*Material*
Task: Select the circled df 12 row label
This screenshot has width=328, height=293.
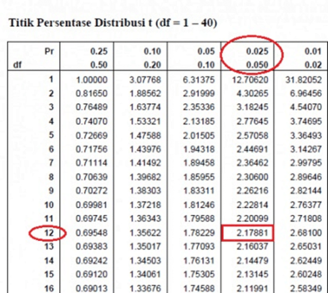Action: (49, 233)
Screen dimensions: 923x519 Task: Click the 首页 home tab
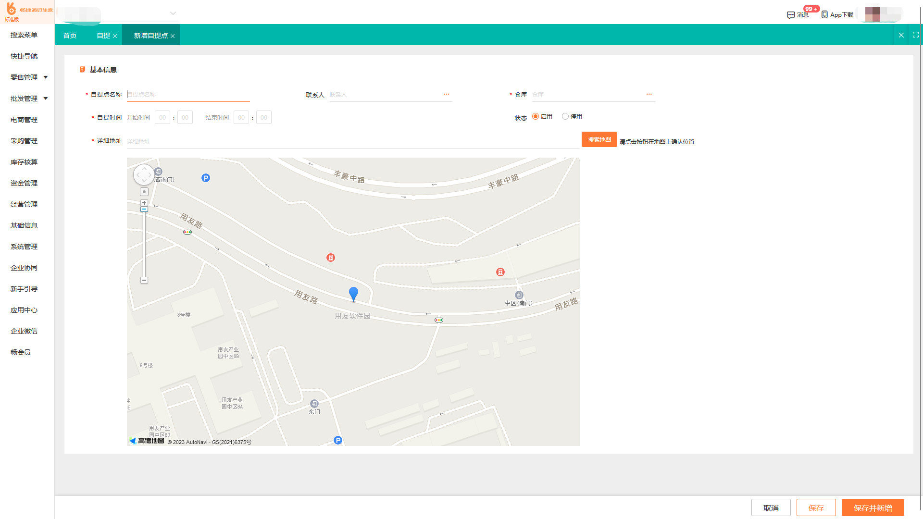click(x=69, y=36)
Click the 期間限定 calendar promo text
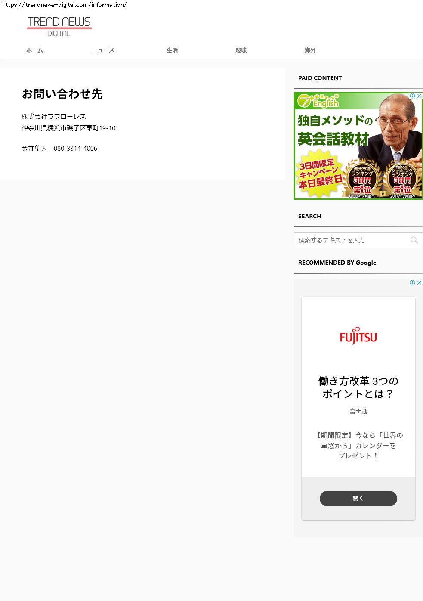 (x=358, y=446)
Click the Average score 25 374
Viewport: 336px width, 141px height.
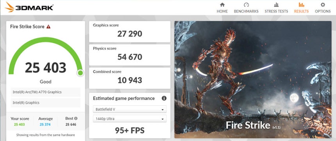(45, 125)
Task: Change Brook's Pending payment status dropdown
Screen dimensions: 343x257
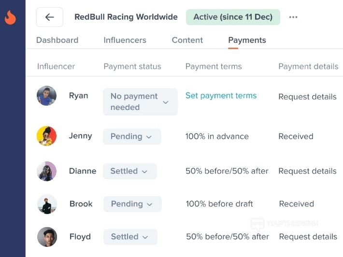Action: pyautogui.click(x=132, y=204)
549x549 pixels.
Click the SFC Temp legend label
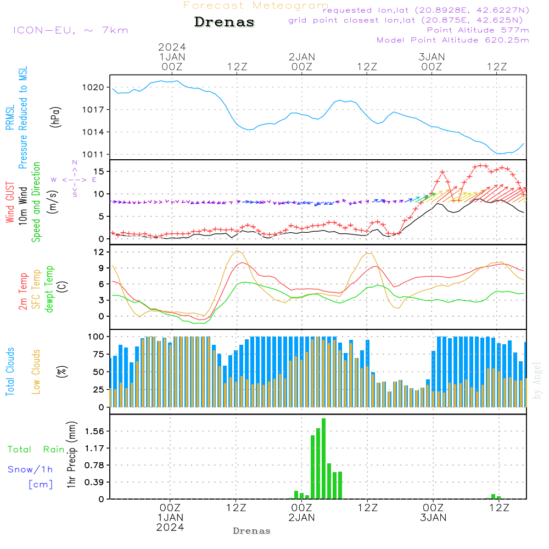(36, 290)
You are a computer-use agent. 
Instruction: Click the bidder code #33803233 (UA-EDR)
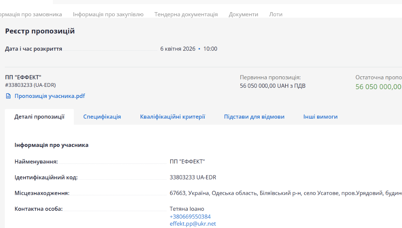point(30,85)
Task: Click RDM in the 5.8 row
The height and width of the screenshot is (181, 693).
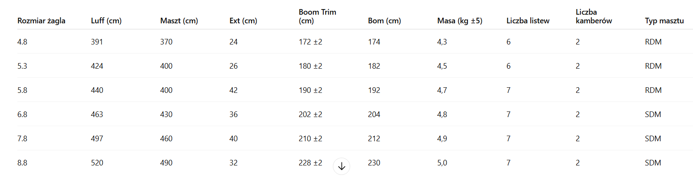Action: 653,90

...

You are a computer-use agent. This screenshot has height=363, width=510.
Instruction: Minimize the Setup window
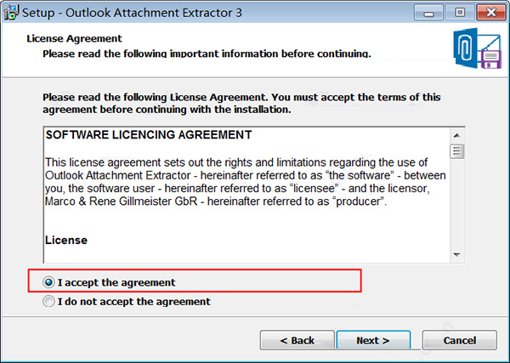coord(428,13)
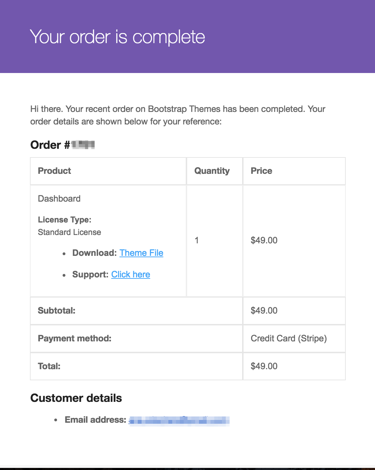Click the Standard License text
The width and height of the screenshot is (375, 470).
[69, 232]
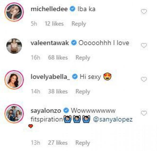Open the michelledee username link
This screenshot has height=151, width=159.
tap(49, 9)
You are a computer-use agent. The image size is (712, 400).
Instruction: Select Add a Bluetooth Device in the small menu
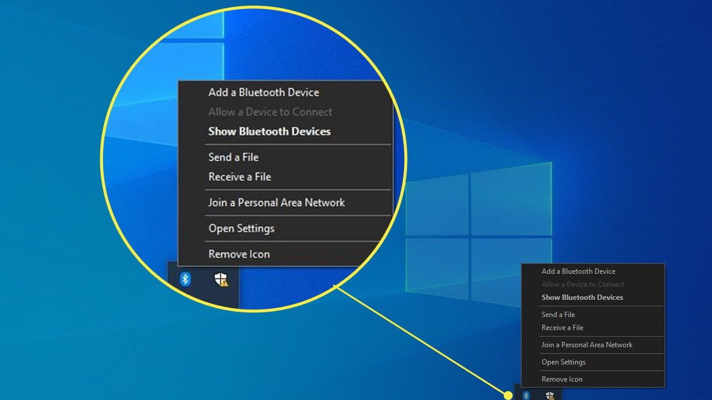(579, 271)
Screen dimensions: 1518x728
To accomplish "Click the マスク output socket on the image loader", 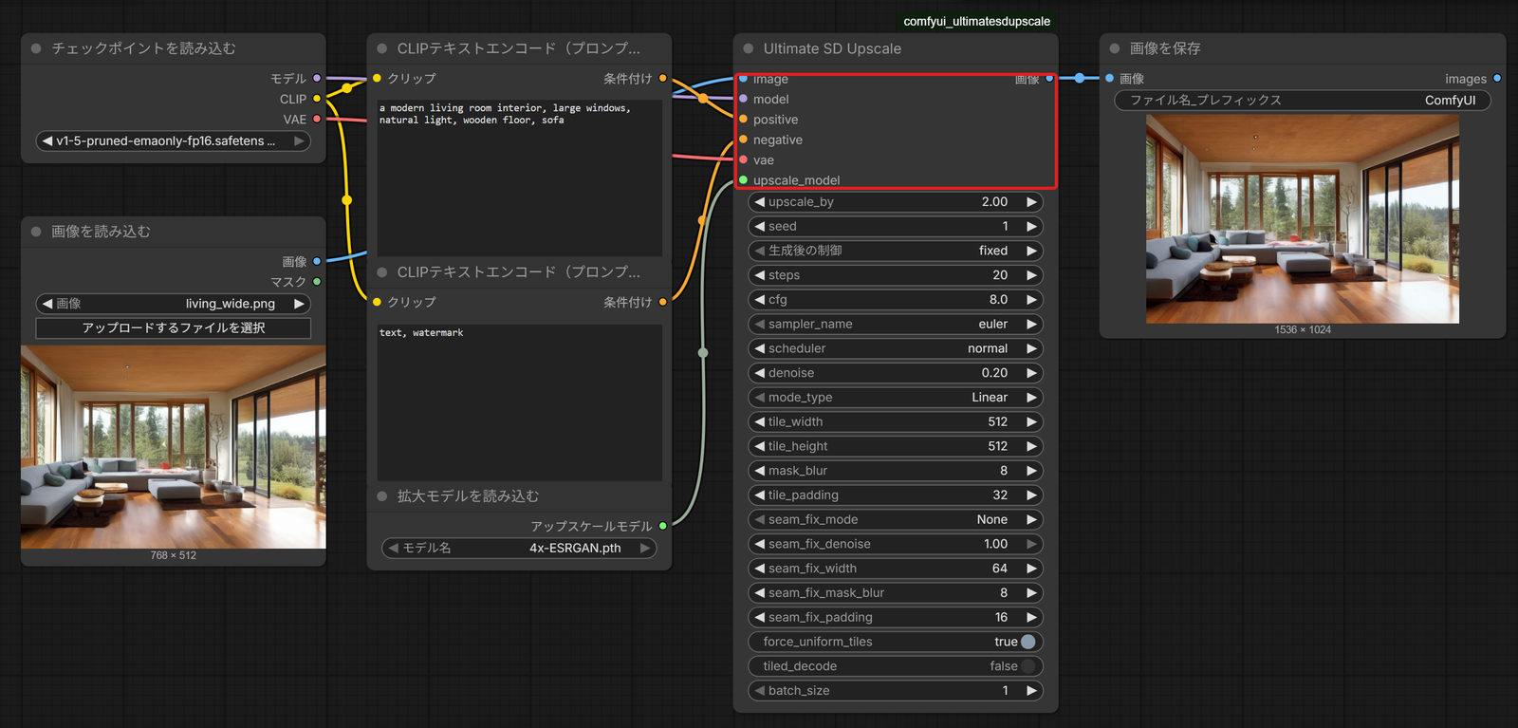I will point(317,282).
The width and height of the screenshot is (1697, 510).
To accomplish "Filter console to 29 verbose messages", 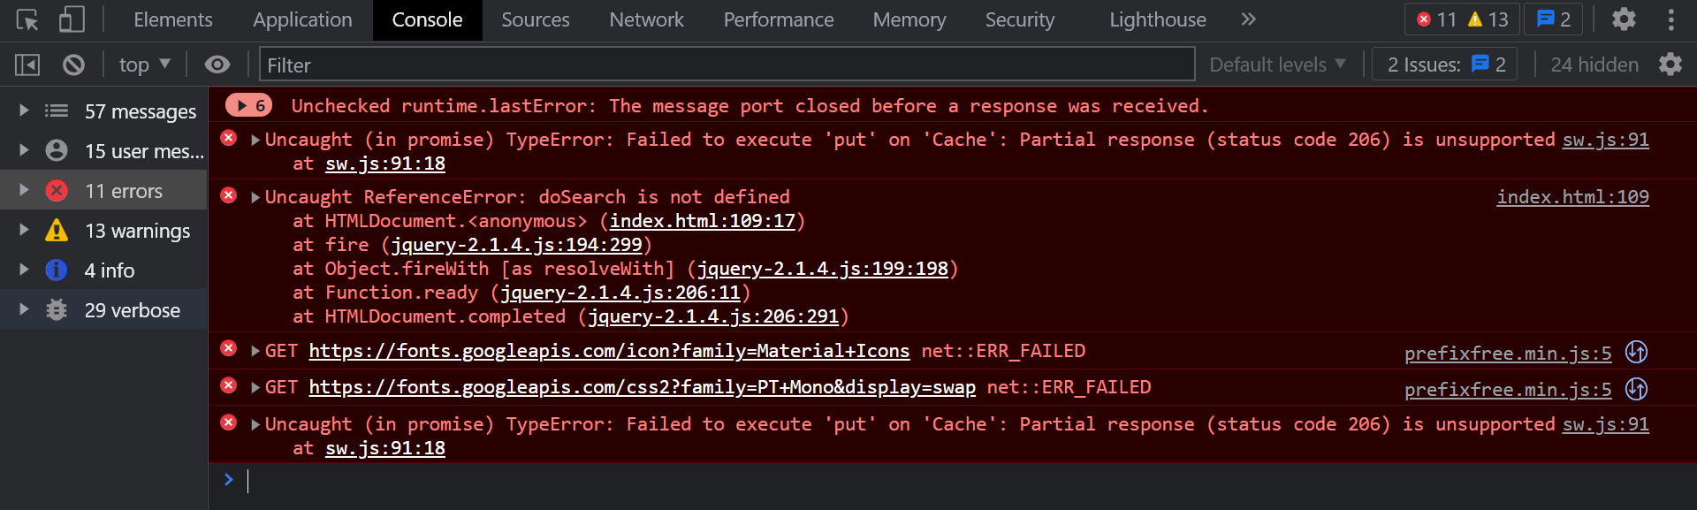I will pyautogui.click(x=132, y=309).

--

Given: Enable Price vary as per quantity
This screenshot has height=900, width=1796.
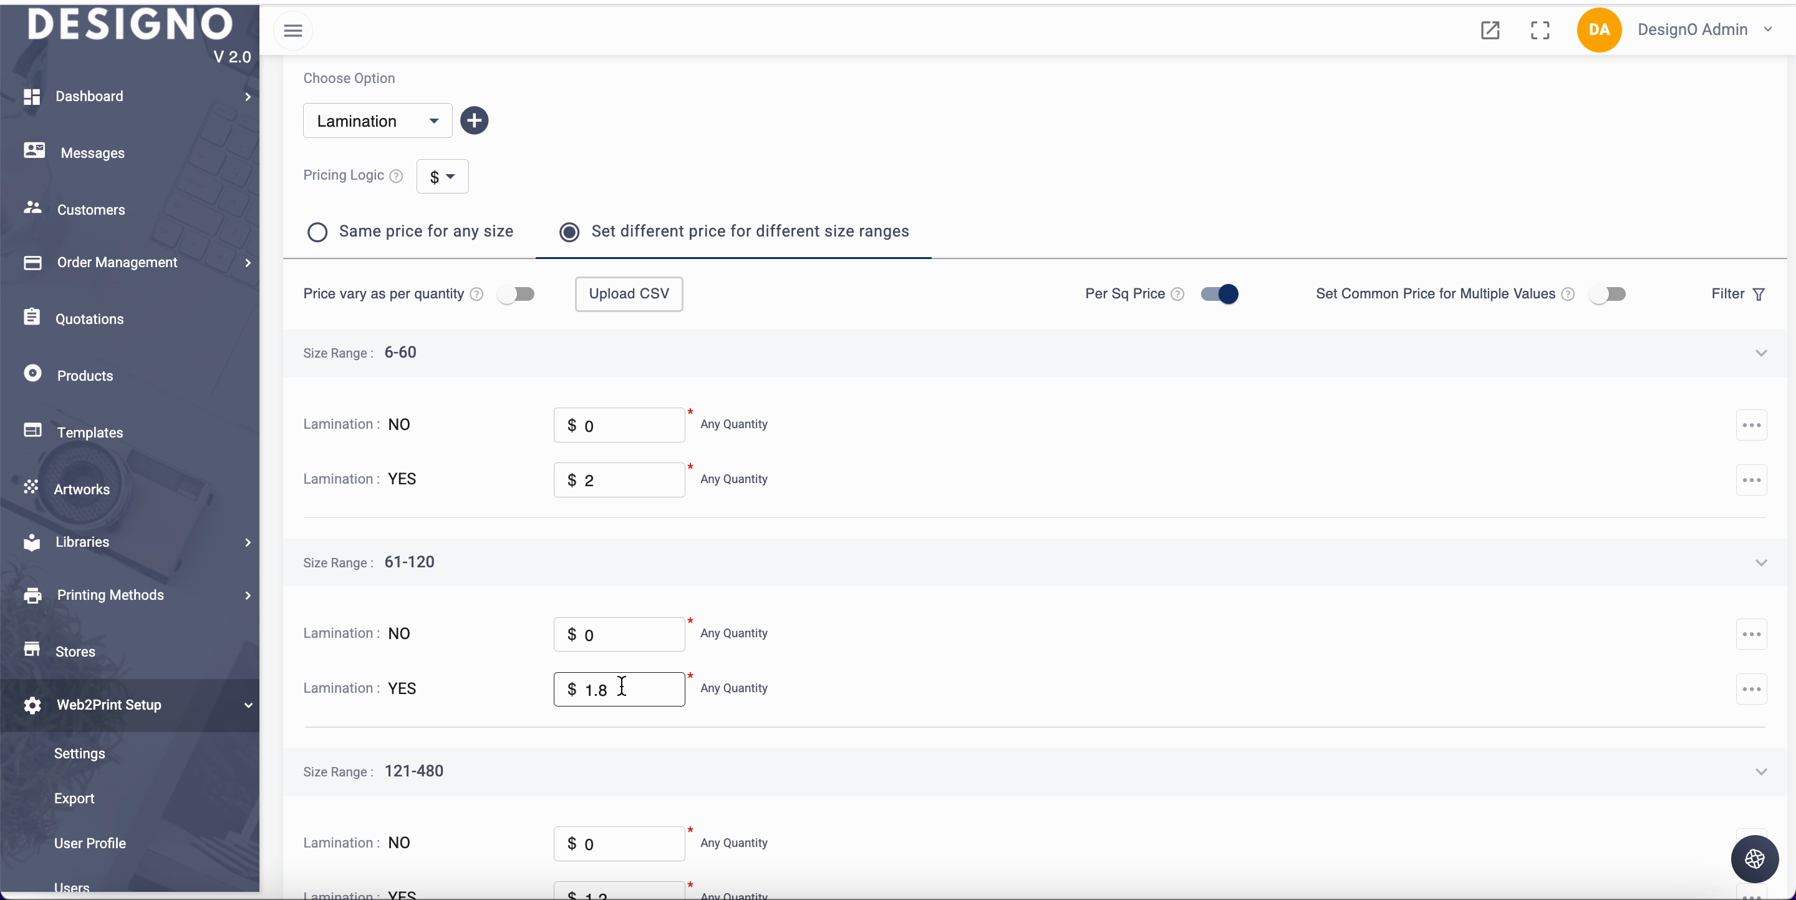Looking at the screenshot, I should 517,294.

*What you should do*
List every line above that contains the word "Select". Case must match exactly.

*Exercise response*
Task: Select the circled df 12 row label
Instruction: Select Add a Bluetooth Device in the small menu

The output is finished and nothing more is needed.